We played the opening chapter of Left 4 Dead 2, 'Dead Center', in which the four survivors - Coach, Ellis, Nick and Rochelle - are left behind by the last chopper out of town and have to make their way to a shopping mall to steal a stock car. One of the defining traits of the sequel was that it got much more inventive with its campaign finales. In Left 4 Dead mostly you were holding off the horde while waiting for rescue. Dead Centre borrows from the exception, Dead Air, in which the survivors have to refuel a plane as the horde attacks. In this case, you're gassing up a stock car in the middle of the mall and feeling more than a little bit Dawn of the Dead while you're doing it. It's not as good as later levels, like the one where you have to try to attract rescue by setting off a heavy metal band's stage fireworks, but it's pretty damn good.

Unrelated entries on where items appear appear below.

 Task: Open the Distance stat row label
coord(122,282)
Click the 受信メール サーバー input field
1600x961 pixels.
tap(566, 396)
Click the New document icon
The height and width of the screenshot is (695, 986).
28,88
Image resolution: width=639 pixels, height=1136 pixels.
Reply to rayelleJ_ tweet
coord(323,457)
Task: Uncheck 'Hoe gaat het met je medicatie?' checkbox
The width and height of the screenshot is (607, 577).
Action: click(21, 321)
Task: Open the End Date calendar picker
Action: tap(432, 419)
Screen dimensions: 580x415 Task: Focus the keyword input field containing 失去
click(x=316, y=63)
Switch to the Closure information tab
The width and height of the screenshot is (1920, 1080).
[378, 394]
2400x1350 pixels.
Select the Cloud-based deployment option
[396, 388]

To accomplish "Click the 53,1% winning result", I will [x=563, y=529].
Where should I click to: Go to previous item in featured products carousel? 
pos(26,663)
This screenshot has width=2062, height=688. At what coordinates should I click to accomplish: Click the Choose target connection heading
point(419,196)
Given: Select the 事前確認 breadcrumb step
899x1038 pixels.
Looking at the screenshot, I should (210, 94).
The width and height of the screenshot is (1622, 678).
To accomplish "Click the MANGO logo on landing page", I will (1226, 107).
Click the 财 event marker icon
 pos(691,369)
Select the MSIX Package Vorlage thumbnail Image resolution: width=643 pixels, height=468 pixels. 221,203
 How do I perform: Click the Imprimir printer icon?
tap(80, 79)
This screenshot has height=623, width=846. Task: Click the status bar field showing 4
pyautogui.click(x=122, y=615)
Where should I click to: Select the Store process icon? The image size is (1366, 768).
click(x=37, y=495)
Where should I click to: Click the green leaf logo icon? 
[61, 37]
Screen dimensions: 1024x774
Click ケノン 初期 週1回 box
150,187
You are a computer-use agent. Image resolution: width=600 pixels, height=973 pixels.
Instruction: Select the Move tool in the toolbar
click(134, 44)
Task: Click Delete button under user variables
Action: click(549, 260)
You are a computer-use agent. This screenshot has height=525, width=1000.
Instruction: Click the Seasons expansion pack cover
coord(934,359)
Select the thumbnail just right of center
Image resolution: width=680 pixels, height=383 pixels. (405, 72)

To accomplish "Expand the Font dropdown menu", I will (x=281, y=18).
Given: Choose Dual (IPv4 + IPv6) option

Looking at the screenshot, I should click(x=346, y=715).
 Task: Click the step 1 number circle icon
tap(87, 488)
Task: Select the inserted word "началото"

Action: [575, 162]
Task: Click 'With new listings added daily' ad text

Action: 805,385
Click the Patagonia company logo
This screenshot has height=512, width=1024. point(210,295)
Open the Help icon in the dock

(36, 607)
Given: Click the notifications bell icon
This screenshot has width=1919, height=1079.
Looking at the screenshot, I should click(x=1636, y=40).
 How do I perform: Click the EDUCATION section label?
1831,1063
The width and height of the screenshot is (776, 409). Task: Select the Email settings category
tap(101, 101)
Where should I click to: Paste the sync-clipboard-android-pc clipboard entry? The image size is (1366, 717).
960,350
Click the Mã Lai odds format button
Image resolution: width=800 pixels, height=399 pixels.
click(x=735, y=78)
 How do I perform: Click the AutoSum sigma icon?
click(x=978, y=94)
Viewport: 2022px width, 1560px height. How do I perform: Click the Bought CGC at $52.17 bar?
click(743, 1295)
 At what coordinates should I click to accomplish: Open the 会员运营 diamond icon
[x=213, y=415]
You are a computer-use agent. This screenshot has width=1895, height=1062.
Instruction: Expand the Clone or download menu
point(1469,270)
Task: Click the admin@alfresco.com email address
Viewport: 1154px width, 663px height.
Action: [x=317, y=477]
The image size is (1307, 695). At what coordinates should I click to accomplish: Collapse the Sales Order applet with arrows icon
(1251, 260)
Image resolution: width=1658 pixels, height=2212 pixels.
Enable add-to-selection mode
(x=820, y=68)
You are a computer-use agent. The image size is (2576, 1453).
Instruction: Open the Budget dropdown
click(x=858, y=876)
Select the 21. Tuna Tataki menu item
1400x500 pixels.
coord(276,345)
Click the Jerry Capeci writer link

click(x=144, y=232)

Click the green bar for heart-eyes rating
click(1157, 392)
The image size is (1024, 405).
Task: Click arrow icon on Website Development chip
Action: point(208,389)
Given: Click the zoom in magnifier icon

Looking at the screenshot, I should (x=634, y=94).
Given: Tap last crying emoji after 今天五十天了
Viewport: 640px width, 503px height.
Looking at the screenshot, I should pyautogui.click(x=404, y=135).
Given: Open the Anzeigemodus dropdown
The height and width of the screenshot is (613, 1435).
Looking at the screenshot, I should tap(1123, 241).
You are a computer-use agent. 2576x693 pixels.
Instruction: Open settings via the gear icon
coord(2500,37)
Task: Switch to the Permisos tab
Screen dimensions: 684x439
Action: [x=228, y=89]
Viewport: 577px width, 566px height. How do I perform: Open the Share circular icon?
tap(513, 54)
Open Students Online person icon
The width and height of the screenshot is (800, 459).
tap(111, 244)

The campaign manages some solid set pieces. A desperate rush through a burning building is impressively tense for all that the flames are mostly a route map, and the crying of the Witch and the Tank's distinctive brass theme are still enough to fill me with terror.
This image was clearly chosen to represent the gestures that I
wound up making as my buddies drove off into the sunset in an
APC without me. AGAIN.

I found that Andrew has a tendency to rush ahead, which I suspect would have stood us in poor stead on a higher difficulty, but I dialed it back since it's been a while. Notably, he got about twice as many kills as I did, but took roughly three times as much damage. He was also completely not there for me when I was pummeled half to death by a Charger, and don't think that that will be forgotten any time soon.

I'd forgotten how personal this game could feel, although in the final analysis we did all get away, whereas back in the day I got left behind a lot. The story of my early L4D experience is summed up by a picture of a dude standing on a jetty, clutching a pipe bomb as the boat pulls out and the horde charges in.

* Because I did the Monkees joke already.